Par Mehdi Chebana

- A gauche, le Président sortant Basescu, à droite son adversaire socialiste Mircea Geoana.
Au quartier général des sociaux démocrates à Timişoara, pas d’effusion ni de cris de joie à l’annonce des résultats dimanche soir. Juste quelques applaudissements pour saluer « un premier succès d’étape ». Mircea Geoană, le président du PSD depuis 2005, est bien assuré d’accéder au second tour de la présidentielle ; mais déjà militants et barons locaux mesurent le travail qu’il reste à abattre dans cette ville traditionnellement acquise aux libéraux et aux chrétiens démocrates.
« Vous avez fait un boulot formidable mais c’est maintenant que les choses sérieuses commencent », a lancé Ilie Sârbu, l’ancien ministre de l’Agriculture, devant une cinquantaine de militants, jeunes pour la plupart. « Nous avons maintenant de grandes chances de faire élire celui qui sortira la Roumanie de son image de pays balkanique arriéré », a-t-il ajouté.
Selon des résultats partiels publiés lundi à 8h, le président sortant Traian Băsescu (Parti libéral démocrate) arrive en tête du premier tour avec 32,84% des suffrages, soit près de quatre points de plus que son rival du PSD crédité de 29,17%. Mais les sociaux démocrates se veulent confiants. Ils parient sur un report des voix du candidat libéral Crin Antonescu, arrivé troisième avec près de 21%.
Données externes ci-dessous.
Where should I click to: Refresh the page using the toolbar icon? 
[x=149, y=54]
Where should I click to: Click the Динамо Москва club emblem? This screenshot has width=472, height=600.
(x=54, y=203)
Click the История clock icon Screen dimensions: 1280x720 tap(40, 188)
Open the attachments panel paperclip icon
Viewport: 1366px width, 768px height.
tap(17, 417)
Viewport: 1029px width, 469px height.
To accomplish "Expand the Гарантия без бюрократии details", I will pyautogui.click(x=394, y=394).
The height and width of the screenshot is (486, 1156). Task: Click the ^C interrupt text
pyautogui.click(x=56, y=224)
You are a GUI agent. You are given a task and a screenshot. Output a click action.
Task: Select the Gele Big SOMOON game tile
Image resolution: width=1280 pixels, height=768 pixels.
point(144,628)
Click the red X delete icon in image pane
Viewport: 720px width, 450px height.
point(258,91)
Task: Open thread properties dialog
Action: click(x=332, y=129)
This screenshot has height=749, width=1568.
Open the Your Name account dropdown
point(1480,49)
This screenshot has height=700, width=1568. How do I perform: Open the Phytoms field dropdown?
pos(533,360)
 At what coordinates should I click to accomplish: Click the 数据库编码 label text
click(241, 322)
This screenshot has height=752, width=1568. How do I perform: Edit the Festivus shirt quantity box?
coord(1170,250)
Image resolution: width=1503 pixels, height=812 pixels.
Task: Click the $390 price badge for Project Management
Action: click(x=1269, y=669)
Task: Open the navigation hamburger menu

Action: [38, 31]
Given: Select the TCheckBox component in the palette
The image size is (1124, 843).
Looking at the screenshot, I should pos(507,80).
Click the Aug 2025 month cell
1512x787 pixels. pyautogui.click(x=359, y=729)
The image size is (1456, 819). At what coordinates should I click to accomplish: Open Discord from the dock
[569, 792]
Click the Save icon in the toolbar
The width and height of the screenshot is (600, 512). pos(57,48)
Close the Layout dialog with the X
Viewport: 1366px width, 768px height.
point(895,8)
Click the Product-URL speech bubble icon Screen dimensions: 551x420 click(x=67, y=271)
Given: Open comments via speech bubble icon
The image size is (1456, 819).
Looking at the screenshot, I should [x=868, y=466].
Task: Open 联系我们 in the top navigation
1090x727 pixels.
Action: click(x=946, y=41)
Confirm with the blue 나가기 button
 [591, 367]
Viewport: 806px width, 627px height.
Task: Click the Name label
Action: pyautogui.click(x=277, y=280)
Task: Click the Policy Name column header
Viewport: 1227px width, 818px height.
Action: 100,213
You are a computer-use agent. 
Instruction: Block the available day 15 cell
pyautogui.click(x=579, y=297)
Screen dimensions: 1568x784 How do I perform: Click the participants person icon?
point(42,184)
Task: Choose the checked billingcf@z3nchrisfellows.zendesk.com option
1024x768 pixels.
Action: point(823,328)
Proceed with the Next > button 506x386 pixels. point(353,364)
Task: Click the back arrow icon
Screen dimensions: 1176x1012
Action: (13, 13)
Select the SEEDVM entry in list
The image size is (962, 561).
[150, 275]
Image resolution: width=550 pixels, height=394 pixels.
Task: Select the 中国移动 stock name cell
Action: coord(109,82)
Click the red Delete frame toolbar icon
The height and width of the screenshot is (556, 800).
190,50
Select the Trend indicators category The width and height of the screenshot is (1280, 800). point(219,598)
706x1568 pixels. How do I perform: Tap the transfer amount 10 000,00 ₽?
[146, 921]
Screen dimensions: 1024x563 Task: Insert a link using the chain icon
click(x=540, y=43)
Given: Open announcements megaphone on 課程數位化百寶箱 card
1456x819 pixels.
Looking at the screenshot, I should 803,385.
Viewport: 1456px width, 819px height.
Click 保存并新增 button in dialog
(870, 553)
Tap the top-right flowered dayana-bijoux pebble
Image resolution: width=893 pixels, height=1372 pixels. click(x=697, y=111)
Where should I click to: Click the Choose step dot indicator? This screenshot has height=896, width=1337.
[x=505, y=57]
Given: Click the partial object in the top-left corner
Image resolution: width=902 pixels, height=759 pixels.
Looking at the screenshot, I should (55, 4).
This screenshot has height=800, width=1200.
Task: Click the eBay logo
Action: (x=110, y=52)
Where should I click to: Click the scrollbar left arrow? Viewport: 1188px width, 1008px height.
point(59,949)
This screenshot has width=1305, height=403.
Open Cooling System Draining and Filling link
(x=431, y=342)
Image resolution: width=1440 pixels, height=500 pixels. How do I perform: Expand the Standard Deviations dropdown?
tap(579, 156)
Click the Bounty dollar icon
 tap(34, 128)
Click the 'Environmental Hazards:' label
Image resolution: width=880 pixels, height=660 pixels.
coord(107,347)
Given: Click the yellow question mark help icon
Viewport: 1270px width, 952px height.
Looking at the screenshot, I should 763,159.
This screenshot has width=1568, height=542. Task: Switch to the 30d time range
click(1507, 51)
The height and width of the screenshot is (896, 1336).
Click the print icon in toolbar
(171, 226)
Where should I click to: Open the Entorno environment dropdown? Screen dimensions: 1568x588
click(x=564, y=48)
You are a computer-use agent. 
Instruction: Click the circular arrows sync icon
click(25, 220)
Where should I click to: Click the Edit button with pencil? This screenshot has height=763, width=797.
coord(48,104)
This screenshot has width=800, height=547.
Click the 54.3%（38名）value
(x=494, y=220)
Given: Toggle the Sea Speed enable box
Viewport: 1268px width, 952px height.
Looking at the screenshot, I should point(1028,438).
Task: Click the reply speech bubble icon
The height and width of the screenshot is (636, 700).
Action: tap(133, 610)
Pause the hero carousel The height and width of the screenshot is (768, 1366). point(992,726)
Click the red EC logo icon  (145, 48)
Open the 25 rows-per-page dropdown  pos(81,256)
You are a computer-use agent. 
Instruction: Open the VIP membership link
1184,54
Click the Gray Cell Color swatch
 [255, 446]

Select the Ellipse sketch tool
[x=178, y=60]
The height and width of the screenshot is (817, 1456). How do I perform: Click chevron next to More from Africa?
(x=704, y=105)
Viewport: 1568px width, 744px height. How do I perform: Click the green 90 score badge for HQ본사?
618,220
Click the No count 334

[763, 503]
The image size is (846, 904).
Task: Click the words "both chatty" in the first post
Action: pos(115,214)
« S’ils sont cohérents, les libéraux appelleront à voter pour nous », estime Ilie Sârbu, l’un des neuf ministres socialistes qui a quitté le gouvernement de coalition début octobre ( lire par ailleurs ). « Pendant la campagne, ils ont crié haut et fort qu’il fallait se débarrasser de Băsescu, ils ne peuvent plus reculer désormais. »
De leur côté, les démocrates-libéraux courtisent eux aussi l’électorat libéral qui sera l’acteur clé du second tour. À l’annonce des premières estimations, Traian Băsescu a ainsi déclaré que les électeurs avaient fait un choix « profondément de droite » dont les hommes politiques devront « tenir compte dans la formation du nouveau gouvernement ».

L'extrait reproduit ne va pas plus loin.